And when we have a Term "busy" means that the process needs CPU.

Take the case of a dedicated server process might be performing some arithmetic operation while executing a PL/SQL block. This process would be said to be busy in execution. But the LGWR process, might be waiting for the O.S to indicate that the redo log buffer has successfully been written to disk. In this case the LGWR process is said to be waiting. Oracle kernel developers have defined a list of every possible event that an Oracle process could be waiting for.

In Oracle 8.0 there were 158 such wait events. In Oracle 8i Release 3 there are 217. At any moment, every Oracle process that is not busy is waiting for one of these events to occur. Suppose a dedicated server process is waiting for an application to submit a SQL statement for execution. This wait event is called "SQL*Net message from client." Another dedicated server process might be waiting for a row-level lock on the a table to be freed so that an UPDATE statement can continue. That wait event is called "enqueue."

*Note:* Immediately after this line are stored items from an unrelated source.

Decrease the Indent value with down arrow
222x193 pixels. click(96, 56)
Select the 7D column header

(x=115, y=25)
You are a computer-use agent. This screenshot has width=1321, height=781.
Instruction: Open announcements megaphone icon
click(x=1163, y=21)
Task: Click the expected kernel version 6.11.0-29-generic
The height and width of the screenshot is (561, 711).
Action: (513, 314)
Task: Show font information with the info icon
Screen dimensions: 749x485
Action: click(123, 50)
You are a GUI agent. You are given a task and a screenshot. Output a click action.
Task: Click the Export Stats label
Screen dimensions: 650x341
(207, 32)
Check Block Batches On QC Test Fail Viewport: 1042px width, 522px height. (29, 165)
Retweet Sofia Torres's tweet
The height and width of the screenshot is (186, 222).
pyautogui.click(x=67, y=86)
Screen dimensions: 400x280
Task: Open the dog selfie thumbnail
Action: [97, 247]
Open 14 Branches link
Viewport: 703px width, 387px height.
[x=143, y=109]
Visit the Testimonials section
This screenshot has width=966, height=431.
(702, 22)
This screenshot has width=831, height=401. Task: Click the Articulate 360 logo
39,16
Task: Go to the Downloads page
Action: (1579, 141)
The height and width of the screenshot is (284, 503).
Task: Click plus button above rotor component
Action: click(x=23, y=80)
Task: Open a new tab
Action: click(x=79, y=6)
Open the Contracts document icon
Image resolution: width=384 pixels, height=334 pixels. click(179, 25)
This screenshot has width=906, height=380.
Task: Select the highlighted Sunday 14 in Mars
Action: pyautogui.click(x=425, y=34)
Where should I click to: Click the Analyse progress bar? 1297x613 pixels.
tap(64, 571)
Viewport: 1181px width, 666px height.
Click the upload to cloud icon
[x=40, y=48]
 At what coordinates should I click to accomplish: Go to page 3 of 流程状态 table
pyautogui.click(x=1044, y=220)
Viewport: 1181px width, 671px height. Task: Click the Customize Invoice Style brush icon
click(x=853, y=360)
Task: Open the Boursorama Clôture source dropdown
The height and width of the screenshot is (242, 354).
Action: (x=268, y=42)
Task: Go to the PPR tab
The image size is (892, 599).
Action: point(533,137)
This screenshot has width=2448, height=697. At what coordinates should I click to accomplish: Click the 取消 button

Wait event interface Is all about tracking the wait events by the DBA's. This can be known by querying v$ views, in depth information is provided for what events processes are waiting. we might encounter a case to learn that a dedicated server process was waiting 10 milliseconds for the OS to read four blocks from data file 15, starting at block 19015.We can also get the summary information time spent on each Oracle process which has spent waiting on each type of wait event for the duration of the process, Oracle processes can be directed to write these wait information into a trace file

In case of long time consuming process to complete the full operation the wait event interface one can use it to get where time is being spent for the processes. A report may take six hours to completion such case wait event interface will enable you to know how much of that four hours was spent waiting for disk reads caused by full table scans, disk reads caused by index lookups, latch contention, parallel processing, and so on. The wait event interface gives both breadth and depth in the information it provides you. The wait event interface provides more useful information to work with as compared to cache hit ratios . You get data that can touch upon so many different areas of your database such as disk I/O, latches, index lookups ,parallel processing, network traffic, latch contention, checkpoints, and row-level locking. At the same time, you get incredible detail such as the file number and block number of a block being read from disk, or the name of a latch being waited on along with the number of retries.

The wait event interface will not always give you all of the information you need in order to diagnose and solve a problem, but it will certainly point you in the right direction. You might think the buffer cache is too small because the cache hit ratio is only 70%, but in fact, the application's slow response time could be caused by latch contention in the shared pool, a bottleneck in the log writer, or any of a number of other things.